This is in line with findings in the embryonic CNS by Yang et al. (2009) and may point toward a similar role of Fra in regulating the activity of additional guidance determinants. Knockdown of NetA and NetB in photoreceptor axons using RNAi transgenes did not cause any R8 axon-targeting errors (n = 10), while knockdown solely in the target resulted in similar defects as observed selleck in NetABΔ escapers (n = 12) ( Figures 4E–4F′). Hence, Netrins are functionally required in neurons within the target area, but not in R
cells. Despite being a diffusible ligand, NetB is highly enriched in a narrow layer. How is such localized distribution achieved? Fra has been shown to capture and relocalize midline-derived Netrins along dorso-lateral regions within the embryonic CNS (Hiramoto et al., 2000). Therefore, we tested the ability of target-derived Fra to influence NetB or NetBmyc distribution (Figures 5A–5H and S5A–S5C″). Knockdown of fra in the eye by combining the FLPout approach and a ey3.5-FLP transgene did not have any effect (n = 16). However, knockdown in the eye and target area using the FLPout approach in conjunction
with ey-FLP (n = 12) or solely the target area using additional ey3.5-Gal80 and lGMR-Gal80 transgenes (n = 14) resulted in a considerable reduction Veliparib of NetB in the M3 layer.
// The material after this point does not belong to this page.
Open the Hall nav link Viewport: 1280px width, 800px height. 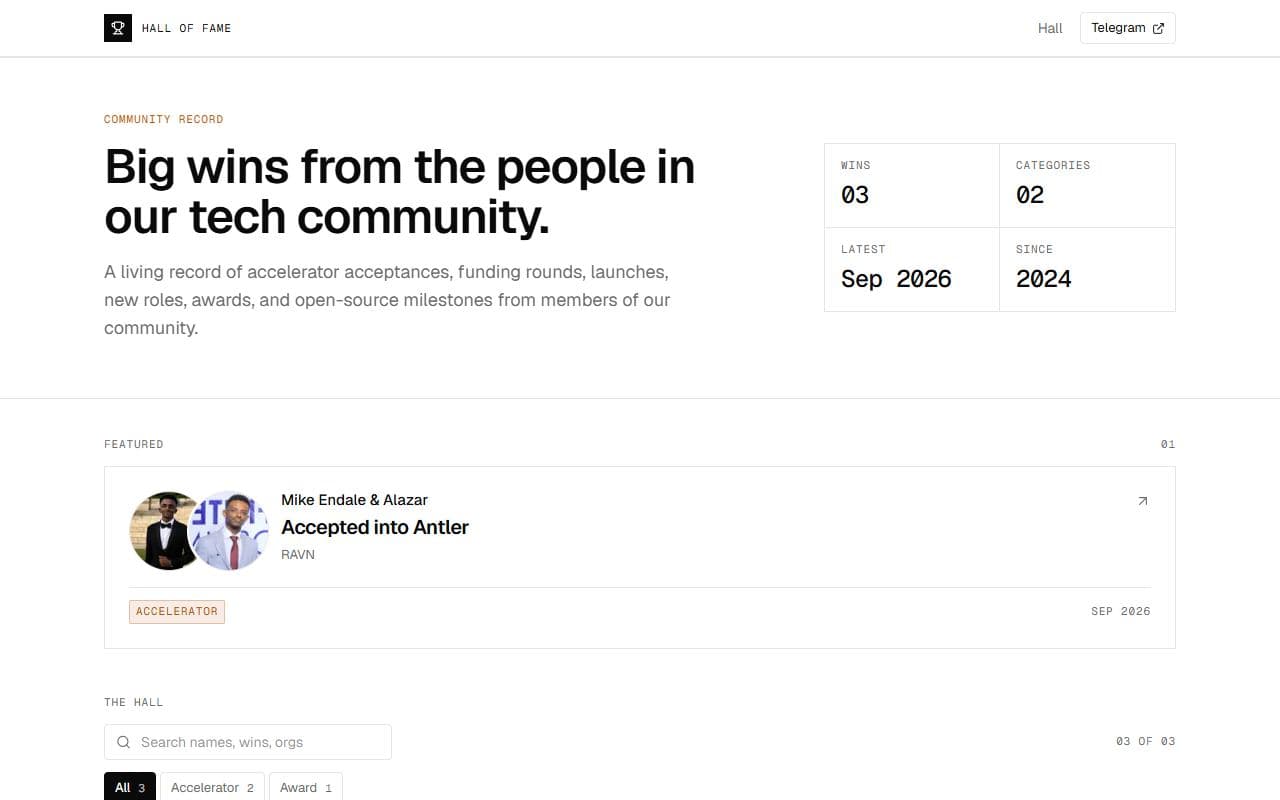click(x=1050, y=28)
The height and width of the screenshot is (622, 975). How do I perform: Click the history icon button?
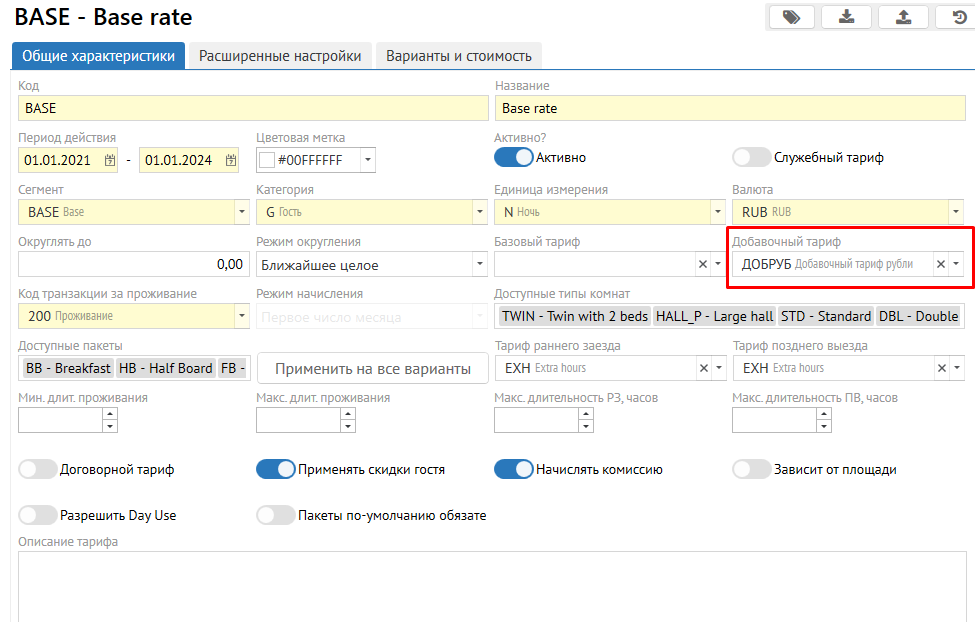pos(957,17)
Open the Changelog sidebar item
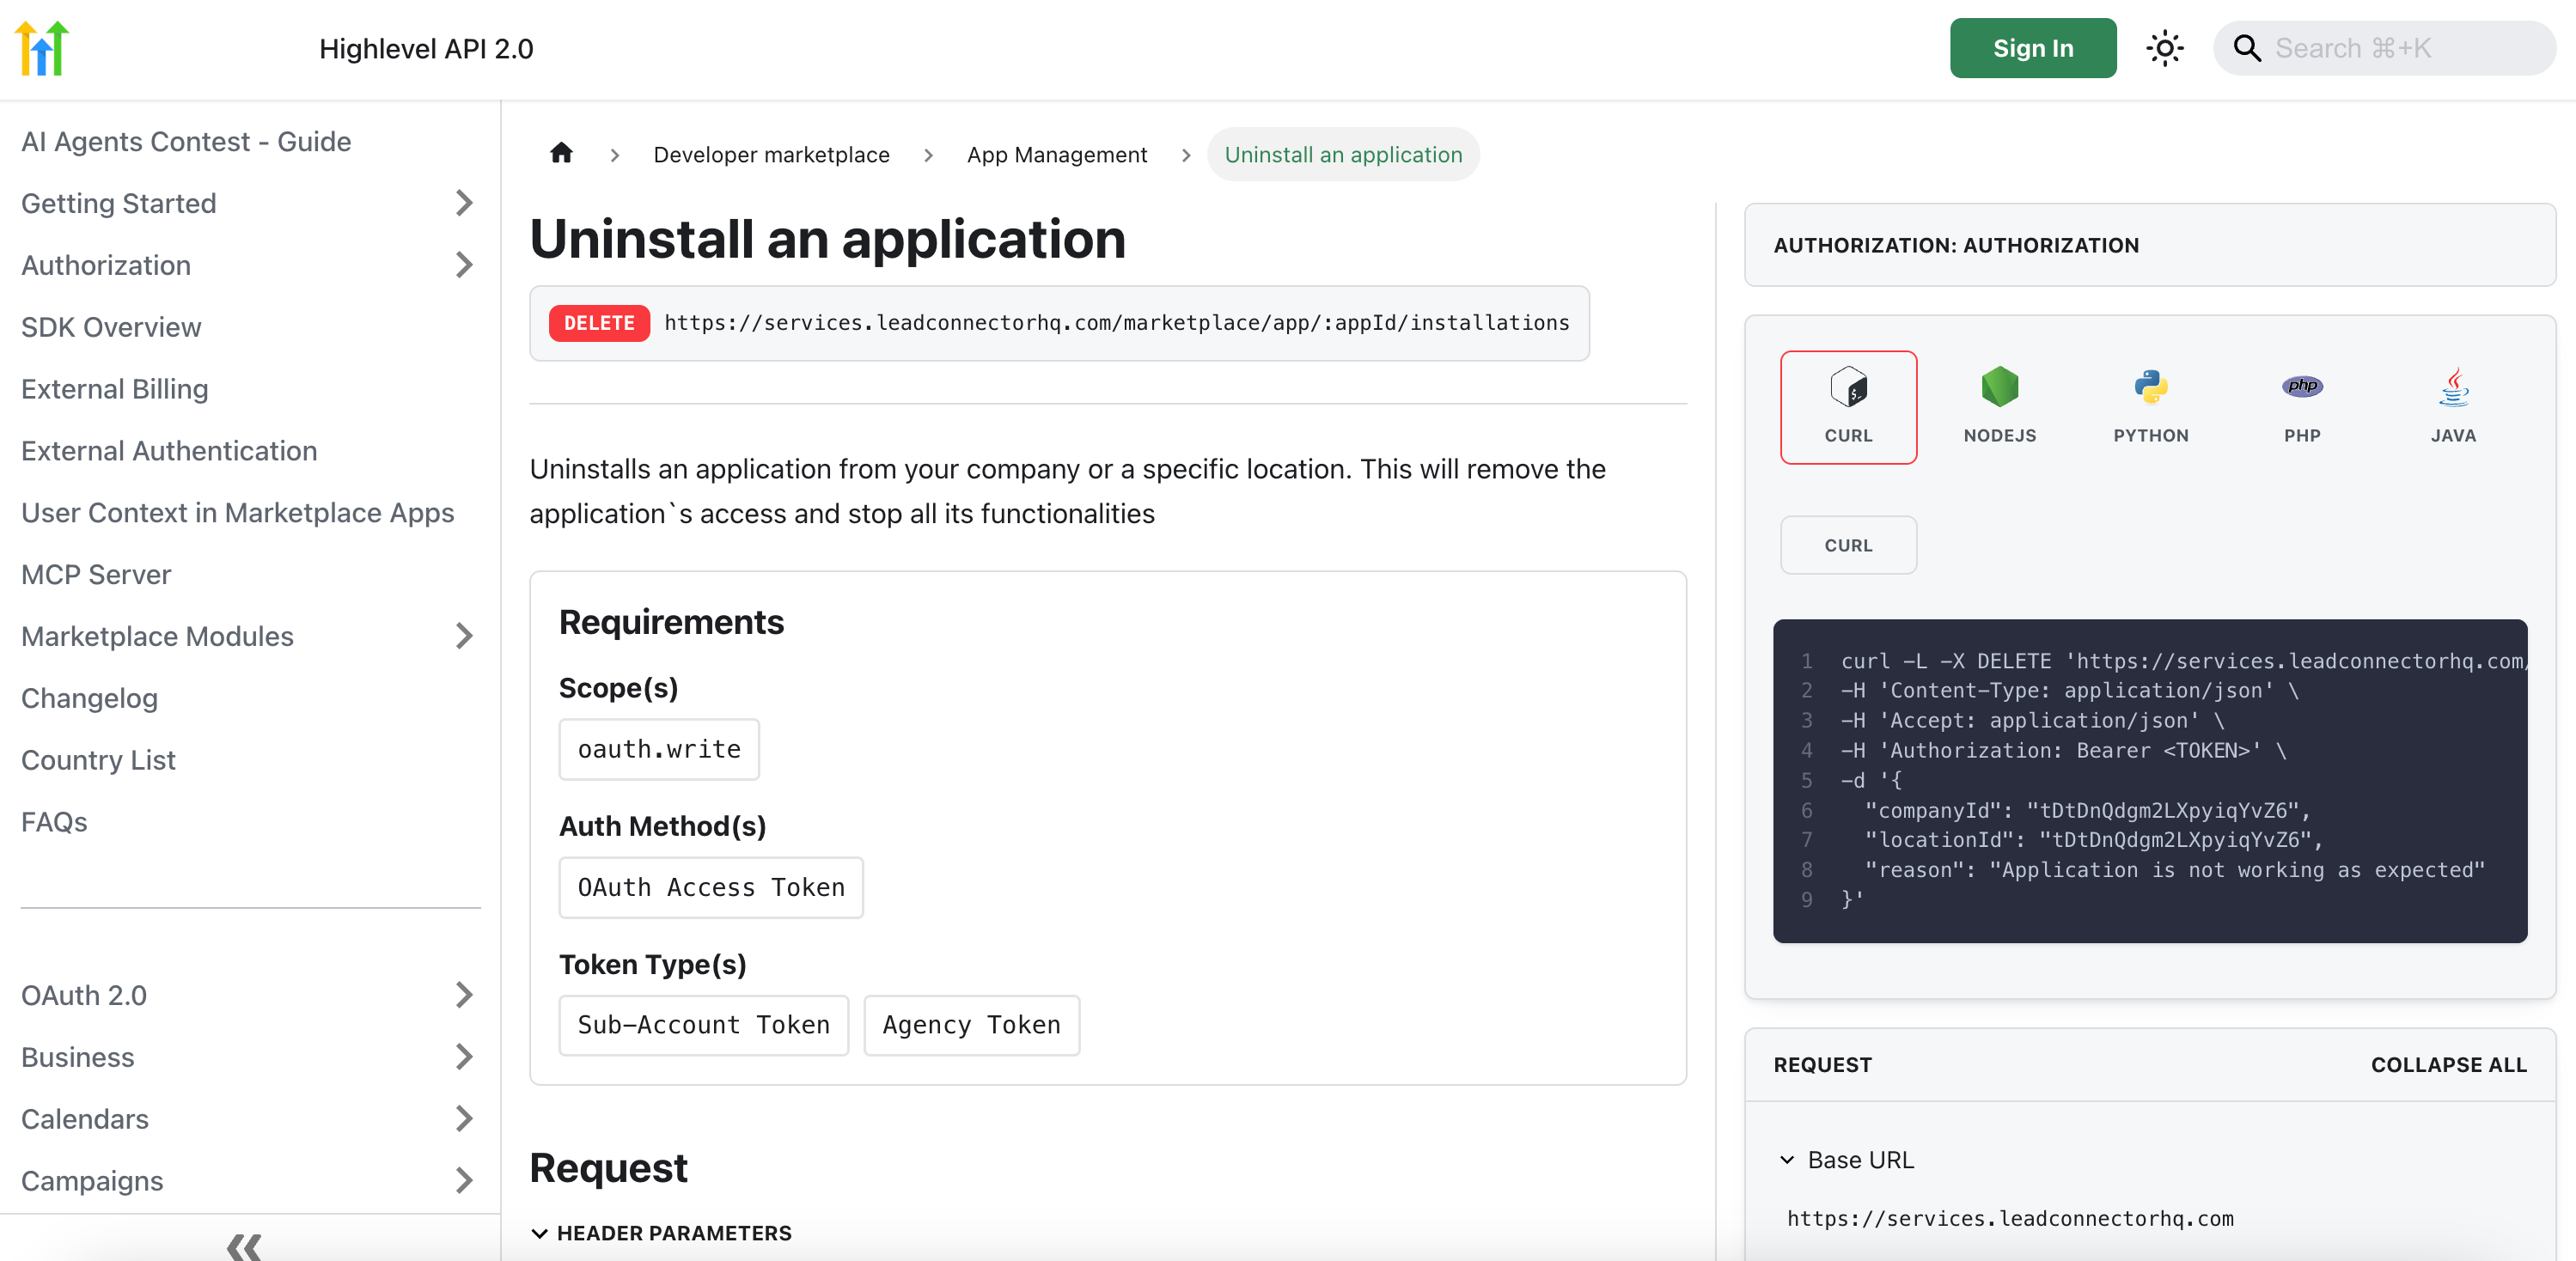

Furthermore, optic lobes of flies, in which fra has been knocked down in the eye and in the target area, were labeled with Fmi as an independent M3 layer marker. At 55 hr APF, Fmi expression in this layer was unaffected, while the NetB signal was reduced compared to controls ( Figures S5D–S5E″), excluding Levetiracetam the possibility that expression is decreased
because the M3 layer failed to form. Although fra was significantly reduced ( Figures 5I–5J′), layer-specific distribution of NetB was not completely abolished ( Figures 5C′ and 5D′), suggesting that this expression could be attributed to local ligand release. To determine the main output areas, we expressed HA-tagged Synaptotagmin ( Chou et al., 2010) within the NetB-positive neuron population using NP4151-Gal4 and NP0831-Gal4 ( Figures 5K–5L′). We observed strong expression in the M3 layer, which overlapped with the axon terminals of lamina neurons L3 and resembled the distribution of NetB protein during midpupal development. Furthermore, we detected increased Synaptotagmin expression in the lobula, likely originating from Tm neurons, consistent with our observation that NetB is also strongly expressed in the lobula neuropil ( Figures 3J–3L′). These findings suggest that primarily axon terminals rather than dendrites release Netrins. Hence, two mechanisms contribute to the localization of Netrins in the M3 layer: (i) local release by lamina neuron L3 axon terminals, and (ii) capture by target neuron-associated Fra to reduce diffusion.